Bruno Fuligni, diplômé de Sciences Po, travaille depuis 1996 à l ‘Assemblée Nationale. Après avoir participé pendant neuf ans à la rédaction du compte rendu analytique des séances, il dirige la Mission éditoriale de l’Assemblée Nationale. Ce grand amateur d’histoire, d’utopies et d’aventures humaines insolites a, à son actif une dizaine, de publications. Mais il est aussi co-auteur d’une série de documentaires sur les députés d’autrefois, Les aventuriers de la République, et auteur du film La séparation, (réalisation François Hanss) sur les débats parlementaires autour de la loi de séparation des églises et de l’Etat. Avec, excusez du peu, Pierre Arditi, Michael Lonsdale, Claude Rich, Jean Claude Drouot, Jacques Gallo, Pierre Santini...

Jean Claude Drouot retrouvera ce grand connaisseur du monde parlementaire pour La Valise de Jaurès, créée à la fête de l’Huma, le 11 septembre 2009, pour le 150ème anniversaire de la naissance de Jaurès, que le comédien joue et met en scène. La Valise de Jaurès , c’est l’affrontement de deux maîtres de la tribune au Palais Bourbon, Jaurès et Barrès, Jean Claude Drouot jouant avec conviction cette « force qui va » qu’est le premier. Maxence Mailfort dessine, quant à lui, subtilement l’aristocratie d’un Barrès. Il va y avoir, peut-être amitié, mais en tout cas reconnaissance entre les deux.

Jean Claude Drouot. Nous, comédiens, nous faisons des choix, évidemment, ou on fait pour nous le choix de certaines rencontres avec certains personnages, certaines figures de notre patrimoine : ici, la figure de Jaurès… je dirais que c’est inespéré. Avec la puissance de sa réflexion, de sa vision, de la droiture de cette vision, sa générosité, son dévouement absolu, sa fraternité, ce sont des traits humains qui le caractérisent totalement. M’être vu confié la rencontre avec un homme comme lui, avec sa pensée, sa vision, sa conviction, cela remplit de façon inespéré ce que j’attends depuis mes vingt ans quand j’ai décidé de confier mon chemin de vie au théâtre. Je sais que la rencontre avec Jaurès remplit pour moi idéalement la fonction essentielle du théâtre qui est de parler au monde. Le théâtre est une fable et le spectateur est confronté à cette fable, à ce miroir qui le renvoie à ces propres passions, à sa propre vie, au dédale des évènements de sa vie. C’est l’exercice du théâtre : permettre de décoder ou de comprendre mieux, de réfléchir, de prendre des forces au contact d’une histoire qu’on raconte. Avec l’histoire de cet homme, certaines circonstances de sa vie, son engagement …. je ressens au-delà de ça. Jaurès comble en moi des vides : sa vision est tellement universelle, cosmique, qu’il me sollicite dans mon être entier.

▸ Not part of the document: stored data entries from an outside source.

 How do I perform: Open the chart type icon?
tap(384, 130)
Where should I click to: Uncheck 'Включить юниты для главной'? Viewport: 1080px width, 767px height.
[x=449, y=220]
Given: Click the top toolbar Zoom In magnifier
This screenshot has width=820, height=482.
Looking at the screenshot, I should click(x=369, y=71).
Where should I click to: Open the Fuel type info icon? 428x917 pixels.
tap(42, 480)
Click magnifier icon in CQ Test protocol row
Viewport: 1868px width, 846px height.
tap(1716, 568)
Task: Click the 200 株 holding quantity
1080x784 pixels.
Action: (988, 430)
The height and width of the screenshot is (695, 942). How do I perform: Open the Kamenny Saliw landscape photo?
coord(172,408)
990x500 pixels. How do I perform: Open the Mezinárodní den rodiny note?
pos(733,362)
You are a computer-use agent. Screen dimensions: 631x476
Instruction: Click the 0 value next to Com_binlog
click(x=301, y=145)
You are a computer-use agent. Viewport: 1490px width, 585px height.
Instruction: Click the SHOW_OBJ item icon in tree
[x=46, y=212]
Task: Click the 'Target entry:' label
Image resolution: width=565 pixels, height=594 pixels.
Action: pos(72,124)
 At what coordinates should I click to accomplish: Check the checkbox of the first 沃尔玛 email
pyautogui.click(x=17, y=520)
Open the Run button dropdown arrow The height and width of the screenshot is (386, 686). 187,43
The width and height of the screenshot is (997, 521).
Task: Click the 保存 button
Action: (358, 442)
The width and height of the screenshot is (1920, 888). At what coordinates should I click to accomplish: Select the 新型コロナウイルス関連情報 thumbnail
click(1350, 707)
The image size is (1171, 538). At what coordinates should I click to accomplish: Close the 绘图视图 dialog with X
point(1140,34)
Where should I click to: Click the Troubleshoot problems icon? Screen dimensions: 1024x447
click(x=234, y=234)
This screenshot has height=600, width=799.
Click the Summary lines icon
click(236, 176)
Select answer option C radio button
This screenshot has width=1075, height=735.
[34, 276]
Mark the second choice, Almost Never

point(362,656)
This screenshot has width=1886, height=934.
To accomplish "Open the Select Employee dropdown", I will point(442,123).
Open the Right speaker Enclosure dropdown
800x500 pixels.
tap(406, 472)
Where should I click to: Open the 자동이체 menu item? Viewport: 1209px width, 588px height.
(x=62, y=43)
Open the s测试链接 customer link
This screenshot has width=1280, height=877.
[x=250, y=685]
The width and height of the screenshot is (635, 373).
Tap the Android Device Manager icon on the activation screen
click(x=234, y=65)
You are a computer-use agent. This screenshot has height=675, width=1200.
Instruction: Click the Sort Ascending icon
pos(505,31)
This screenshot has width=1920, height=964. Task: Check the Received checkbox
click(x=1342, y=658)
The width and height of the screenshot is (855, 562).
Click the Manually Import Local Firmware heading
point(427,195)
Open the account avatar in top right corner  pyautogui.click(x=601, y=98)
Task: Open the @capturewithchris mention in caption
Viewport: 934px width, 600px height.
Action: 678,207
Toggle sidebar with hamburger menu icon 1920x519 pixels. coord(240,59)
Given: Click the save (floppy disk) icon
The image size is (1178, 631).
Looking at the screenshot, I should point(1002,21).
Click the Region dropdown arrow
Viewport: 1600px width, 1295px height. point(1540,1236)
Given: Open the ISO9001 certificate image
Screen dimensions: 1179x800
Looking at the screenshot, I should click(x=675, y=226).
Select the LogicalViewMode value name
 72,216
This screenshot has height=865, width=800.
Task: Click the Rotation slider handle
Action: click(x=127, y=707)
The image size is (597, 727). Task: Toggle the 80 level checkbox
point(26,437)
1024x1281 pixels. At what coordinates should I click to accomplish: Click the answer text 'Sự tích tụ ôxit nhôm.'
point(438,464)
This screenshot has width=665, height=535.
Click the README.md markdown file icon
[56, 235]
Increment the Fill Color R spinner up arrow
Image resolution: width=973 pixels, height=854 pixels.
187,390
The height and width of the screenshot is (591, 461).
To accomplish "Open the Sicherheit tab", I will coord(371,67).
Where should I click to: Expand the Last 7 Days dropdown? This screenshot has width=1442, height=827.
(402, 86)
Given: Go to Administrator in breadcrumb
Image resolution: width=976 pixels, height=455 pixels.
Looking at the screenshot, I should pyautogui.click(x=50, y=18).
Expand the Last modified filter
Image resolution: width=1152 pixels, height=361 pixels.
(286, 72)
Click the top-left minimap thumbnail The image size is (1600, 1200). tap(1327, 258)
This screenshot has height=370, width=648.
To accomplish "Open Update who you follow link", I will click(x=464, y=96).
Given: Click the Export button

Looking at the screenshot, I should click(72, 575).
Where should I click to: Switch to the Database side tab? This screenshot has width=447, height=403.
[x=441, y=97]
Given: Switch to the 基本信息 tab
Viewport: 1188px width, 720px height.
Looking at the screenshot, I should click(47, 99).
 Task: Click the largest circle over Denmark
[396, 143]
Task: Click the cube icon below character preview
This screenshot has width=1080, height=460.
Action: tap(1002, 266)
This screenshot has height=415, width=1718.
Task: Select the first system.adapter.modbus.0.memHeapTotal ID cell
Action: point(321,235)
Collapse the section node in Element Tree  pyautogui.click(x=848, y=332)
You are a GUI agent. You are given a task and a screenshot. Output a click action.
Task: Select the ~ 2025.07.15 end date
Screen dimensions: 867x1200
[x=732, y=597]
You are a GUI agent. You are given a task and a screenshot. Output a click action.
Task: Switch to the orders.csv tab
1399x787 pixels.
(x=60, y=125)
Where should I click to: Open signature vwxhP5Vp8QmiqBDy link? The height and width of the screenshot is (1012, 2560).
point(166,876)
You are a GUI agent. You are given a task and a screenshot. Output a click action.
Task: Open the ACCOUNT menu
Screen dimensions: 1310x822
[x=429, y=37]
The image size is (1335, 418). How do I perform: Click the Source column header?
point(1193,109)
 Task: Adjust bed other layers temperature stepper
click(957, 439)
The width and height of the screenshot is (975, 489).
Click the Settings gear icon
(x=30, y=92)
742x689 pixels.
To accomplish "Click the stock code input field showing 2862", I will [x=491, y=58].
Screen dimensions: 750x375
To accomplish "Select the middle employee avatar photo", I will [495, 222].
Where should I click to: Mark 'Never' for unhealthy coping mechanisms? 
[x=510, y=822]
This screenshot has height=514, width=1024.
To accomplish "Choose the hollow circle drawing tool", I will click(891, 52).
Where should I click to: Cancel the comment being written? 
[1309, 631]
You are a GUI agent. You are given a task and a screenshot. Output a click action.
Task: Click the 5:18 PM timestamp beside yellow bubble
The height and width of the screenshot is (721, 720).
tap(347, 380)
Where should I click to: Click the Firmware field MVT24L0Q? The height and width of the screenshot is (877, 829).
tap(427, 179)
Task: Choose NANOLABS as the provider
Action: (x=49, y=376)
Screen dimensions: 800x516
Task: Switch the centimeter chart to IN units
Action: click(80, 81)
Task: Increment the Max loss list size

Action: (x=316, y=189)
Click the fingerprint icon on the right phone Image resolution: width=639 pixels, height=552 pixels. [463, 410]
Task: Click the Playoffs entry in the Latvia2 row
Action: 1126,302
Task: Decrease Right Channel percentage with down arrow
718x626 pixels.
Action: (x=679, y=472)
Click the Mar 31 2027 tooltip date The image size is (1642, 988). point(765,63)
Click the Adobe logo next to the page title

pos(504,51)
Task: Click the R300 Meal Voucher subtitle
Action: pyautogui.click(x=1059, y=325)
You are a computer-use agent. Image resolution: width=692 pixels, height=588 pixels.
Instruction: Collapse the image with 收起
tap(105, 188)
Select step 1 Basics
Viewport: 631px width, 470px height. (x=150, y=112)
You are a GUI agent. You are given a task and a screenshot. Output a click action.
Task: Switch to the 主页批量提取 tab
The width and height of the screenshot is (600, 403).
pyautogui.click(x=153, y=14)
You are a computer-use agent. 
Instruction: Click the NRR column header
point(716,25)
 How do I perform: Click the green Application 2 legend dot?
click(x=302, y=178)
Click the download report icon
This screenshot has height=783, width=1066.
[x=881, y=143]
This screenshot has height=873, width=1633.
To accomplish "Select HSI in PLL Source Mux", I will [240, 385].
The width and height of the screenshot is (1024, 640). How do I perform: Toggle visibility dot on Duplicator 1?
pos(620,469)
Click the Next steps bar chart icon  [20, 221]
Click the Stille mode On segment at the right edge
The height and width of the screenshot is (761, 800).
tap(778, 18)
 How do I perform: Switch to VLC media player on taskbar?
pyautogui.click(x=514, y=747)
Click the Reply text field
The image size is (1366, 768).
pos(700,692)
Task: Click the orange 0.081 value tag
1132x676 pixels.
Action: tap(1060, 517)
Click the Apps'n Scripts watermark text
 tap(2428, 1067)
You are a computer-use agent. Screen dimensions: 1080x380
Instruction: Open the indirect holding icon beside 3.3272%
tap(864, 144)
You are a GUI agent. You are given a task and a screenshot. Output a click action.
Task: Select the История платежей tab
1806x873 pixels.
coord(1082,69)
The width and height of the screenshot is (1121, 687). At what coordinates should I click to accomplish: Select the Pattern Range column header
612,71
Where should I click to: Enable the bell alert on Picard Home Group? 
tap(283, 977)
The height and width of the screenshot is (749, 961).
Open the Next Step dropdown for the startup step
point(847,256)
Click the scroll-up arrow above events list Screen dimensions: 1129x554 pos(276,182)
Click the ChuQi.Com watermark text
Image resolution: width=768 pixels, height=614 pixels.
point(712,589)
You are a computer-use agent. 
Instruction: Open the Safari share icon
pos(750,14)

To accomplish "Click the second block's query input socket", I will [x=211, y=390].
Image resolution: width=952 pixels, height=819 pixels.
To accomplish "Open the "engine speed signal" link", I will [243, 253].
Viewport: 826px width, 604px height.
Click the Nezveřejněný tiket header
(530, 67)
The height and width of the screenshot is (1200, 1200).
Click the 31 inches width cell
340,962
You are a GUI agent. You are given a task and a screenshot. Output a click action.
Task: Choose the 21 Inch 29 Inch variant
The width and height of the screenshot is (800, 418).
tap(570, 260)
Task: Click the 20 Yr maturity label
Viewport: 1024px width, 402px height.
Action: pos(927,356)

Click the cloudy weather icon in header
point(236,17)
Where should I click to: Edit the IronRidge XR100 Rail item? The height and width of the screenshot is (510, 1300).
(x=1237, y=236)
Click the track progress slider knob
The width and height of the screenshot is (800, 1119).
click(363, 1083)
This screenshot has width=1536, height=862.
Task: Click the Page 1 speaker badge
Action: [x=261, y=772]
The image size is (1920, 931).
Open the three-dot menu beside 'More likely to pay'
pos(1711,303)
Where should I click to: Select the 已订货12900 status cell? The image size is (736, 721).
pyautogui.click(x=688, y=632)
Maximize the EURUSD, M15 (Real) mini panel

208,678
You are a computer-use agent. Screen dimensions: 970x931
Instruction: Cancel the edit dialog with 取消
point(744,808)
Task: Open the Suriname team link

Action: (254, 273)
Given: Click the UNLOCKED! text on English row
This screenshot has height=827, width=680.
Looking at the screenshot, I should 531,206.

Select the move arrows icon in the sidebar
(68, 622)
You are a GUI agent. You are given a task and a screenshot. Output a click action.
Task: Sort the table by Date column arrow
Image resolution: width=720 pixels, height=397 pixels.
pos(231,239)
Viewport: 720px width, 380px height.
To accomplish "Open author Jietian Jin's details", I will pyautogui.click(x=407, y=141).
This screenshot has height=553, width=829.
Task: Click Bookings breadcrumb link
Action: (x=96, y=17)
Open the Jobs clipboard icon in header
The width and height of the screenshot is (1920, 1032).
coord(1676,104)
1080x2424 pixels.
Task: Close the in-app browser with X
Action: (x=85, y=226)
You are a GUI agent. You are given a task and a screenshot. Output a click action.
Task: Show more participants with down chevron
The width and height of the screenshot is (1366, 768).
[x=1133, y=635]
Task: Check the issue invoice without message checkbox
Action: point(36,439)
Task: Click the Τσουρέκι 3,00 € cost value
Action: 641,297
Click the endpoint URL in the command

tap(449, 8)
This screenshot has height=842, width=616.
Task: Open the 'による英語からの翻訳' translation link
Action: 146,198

Quels ont été les principes d’écriture de La Valise de Jaurès et comment s’explique – non l’amitié – mais sans doute l’admiration pour Jaurès de Barrès ?
J.C.D. La pièce s’est écrite à partir de tous les éléments très scrupuleusement notés, sténo-dactylographiés à l’Assemblée. Tout ce qu’on entend c’est l’expression réelle, orale, et de Barrès et de Jaurès. Certains moments sont saisis dans les carnets de Barrès… Il y a l’affrontement à l’Assemblée, et là, ce n’est pas du tout à fleurets mouchetés – ce sont des vrais affrontements, violents, percutants, et puis il y a l’intimité des parlementaires, la buvette, qui est interdite aux journalistes – je l’ai vu car nous avons tourné à l’assemblée – où ils s’essaient, ils se jaugent, ils éprouvent leurs arguments. Je ne parlerais pas non plus d’estime réciproque entre Jaurès et Barrès pour qu’il y ait estime il faut qu’il y ait accord dans les idées, ou dans la vision, mais on peut apprécier la finesse intellectuelle, la qualité de l’affrontement, chez l’adversaire. Je pense que Barrès- caustique, sceptique, ironique, choses sur lesquelles nous avons travaillé, le coté dédaigneux, hautain, élégant- Barrès, devant le tempérament, la générosité d’un Jaurès, son évidence, il devait – lui le sceptique – admirer cela, complètement sidéré par cette force là.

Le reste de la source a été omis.